Saracens have long been thought of as a pragmatic and perhaps boring rugby team, underpinned by an excellent kicking game and strong set pieces.
This description is poles apart from the flare-filled, free-flowing attacking rugby that London rivals Harlequins play.
So when Alastair Eykyn was reduced to a simple description of ‘poetry’ as the fourth try at The Showdown 3 was scored you would assume Saracens were the victims.
The roar at the Tottenham Hotspur Stadium suggested otherwise, when Andy Christie arrived at the try line untouched as the beneficiary of a wonderful set of phases.
The move was started in Saracens’ half by Billy Vunipola and Sean Maitland who provided two late passes giving Max Malins space down the right wing.
This allowed Ivan Van Zyl the go-forward necessary to put a squeeze on and find Maitland – ready to put his fellow Scotsman into the corner.
It was the pick of the tries in the first half and rounded off a period of 22 unanswered points by the league leaders.
They had gone 0-7 down within three minutes as Alex Dombrandt appeared to be feeling none of the effects of a tiresome Six Nations campaign with England as he dotted down for the opening try.
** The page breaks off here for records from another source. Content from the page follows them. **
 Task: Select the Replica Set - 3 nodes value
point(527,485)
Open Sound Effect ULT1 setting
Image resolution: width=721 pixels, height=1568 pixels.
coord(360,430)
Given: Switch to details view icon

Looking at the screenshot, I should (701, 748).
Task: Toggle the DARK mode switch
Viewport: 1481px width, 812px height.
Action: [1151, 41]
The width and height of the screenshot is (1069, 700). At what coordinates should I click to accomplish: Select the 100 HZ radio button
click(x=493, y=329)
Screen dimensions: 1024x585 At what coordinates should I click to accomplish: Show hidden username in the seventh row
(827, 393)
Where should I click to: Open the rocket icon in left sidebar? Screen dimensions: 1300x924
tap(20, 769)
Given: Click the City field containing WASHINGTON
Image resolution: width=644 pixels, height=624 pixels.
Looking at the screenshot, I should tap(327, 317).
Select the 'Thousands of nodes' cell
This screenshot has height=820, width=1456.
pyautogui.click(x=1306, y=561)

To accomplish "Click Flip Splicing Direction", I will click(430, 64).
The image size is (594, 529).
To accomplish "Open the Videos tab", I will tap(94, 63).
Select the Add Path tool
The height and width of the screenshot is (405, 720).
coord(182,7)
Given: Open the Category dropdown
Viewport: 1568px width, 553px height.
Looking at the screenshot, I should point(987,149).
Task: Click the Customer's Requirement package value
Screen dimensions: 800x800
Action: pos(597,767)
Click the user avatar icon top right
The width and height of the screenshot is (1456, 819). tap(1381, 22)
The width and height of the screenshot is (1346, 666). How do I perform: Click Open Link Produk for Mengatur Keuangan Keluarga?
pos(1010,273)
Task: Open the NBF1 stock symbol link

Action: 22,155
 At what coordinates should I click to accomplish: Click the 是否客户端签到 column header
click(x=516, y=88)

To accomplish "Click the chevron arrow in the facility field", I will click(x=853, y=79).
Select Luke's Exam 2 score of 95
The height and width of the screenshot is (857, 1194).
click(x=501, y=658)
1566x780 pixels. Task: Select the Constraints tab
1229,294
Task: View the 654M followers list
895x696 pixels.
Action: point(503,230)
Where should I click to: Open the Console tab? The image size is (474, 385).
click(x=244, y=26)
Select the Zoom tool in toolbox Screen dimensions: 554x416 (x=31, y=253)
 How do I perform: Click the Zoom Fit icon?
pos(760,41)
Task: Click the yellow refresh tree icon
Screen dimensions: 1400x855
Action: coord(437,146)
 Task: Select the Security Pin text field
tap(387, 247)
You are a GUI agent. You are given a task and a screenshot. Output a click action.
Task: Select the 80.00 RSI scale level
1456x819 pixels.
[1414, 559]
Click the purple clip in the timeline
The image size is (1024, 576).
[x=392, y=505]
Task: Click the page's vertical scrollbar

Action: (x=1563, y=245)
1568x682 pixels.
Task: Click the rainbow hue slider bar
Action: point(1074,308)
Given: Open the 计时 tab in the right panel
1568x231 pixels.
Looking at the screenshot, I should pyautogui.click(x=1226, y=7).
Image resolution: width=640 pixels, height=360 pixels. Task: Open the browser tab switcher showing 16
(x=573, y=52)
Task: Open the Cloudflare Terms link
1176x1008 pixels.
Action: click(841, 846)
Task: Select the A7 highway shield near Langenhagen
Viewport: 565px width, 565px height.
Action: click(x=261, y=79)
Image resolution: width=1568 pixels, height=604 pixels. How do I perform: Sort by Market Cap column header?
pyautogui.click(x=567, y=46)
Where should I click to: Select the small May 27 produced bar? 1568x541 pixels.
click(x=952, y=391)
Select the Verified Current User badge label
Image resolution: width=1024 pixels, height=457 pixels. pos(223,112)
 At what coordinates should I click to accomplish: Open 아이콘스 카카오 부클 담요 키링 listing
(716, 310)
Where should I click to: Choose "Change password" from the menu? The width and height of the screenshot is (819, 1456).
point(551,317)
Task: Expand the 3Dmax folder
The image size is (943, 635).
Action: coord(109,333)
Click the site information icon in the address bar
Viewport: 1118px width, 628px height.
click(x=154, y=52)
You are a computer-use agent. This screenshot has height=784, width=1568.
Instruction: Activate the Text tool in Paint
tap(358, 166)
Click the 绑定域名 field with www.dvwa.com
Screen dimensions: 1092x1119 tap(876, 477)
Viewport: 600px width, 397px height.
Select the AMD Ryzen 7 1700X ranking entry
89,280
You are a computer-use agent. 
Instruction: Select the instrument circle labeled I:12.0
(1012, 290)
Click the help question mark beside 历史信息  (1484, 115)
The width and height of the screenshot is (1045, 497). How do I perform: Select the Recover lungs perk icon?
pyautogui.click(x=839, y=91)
But as champion sides tend to do, Saracens responded. With interest.
The tries ramped up in difficulty as the half wore on, first a clever Ben Earl offload sent Alex Lozowski into a hole beside the posts before the big names combined with crisp handling to give Nick Tompkins a five-pointer.
The latter came off the back of a lineout and Vunipola, Owen Farrell and Van Zyl were simply too sharp.
Quins were suffocating in defence under the constant barrage of hard lines and with no time to recover their half-time deficit was 15 points.
Farrell’s involvement was constant in attack as he consistently put his fellow outside backs into gaps, utilised spiral bombs to put the Quins back three under pressure and found great distance from penalties.
The Saracens and England captain led from the front until he was forced off by re-aggravating a recent ankle injury.
Perhaps it was the playing out of Steve Borthwick’s interminable fly-half selection dilemma that people were most interested in pre-game. Marcus Smith versus Farrell, who would triumph?
Smith was similarly excellent in a system which clearly suits him better than that of England and provided the assist for both Dombrandt’s try and Cadan Murley’s first visit to the Saracens’ try line with passes fired into their paths.
But for the Quins playmaker, the missed opportunities highlighted the difference between the team comfortably top of the table and a side who have lost seven of their last eight Gallagher Premiership matches.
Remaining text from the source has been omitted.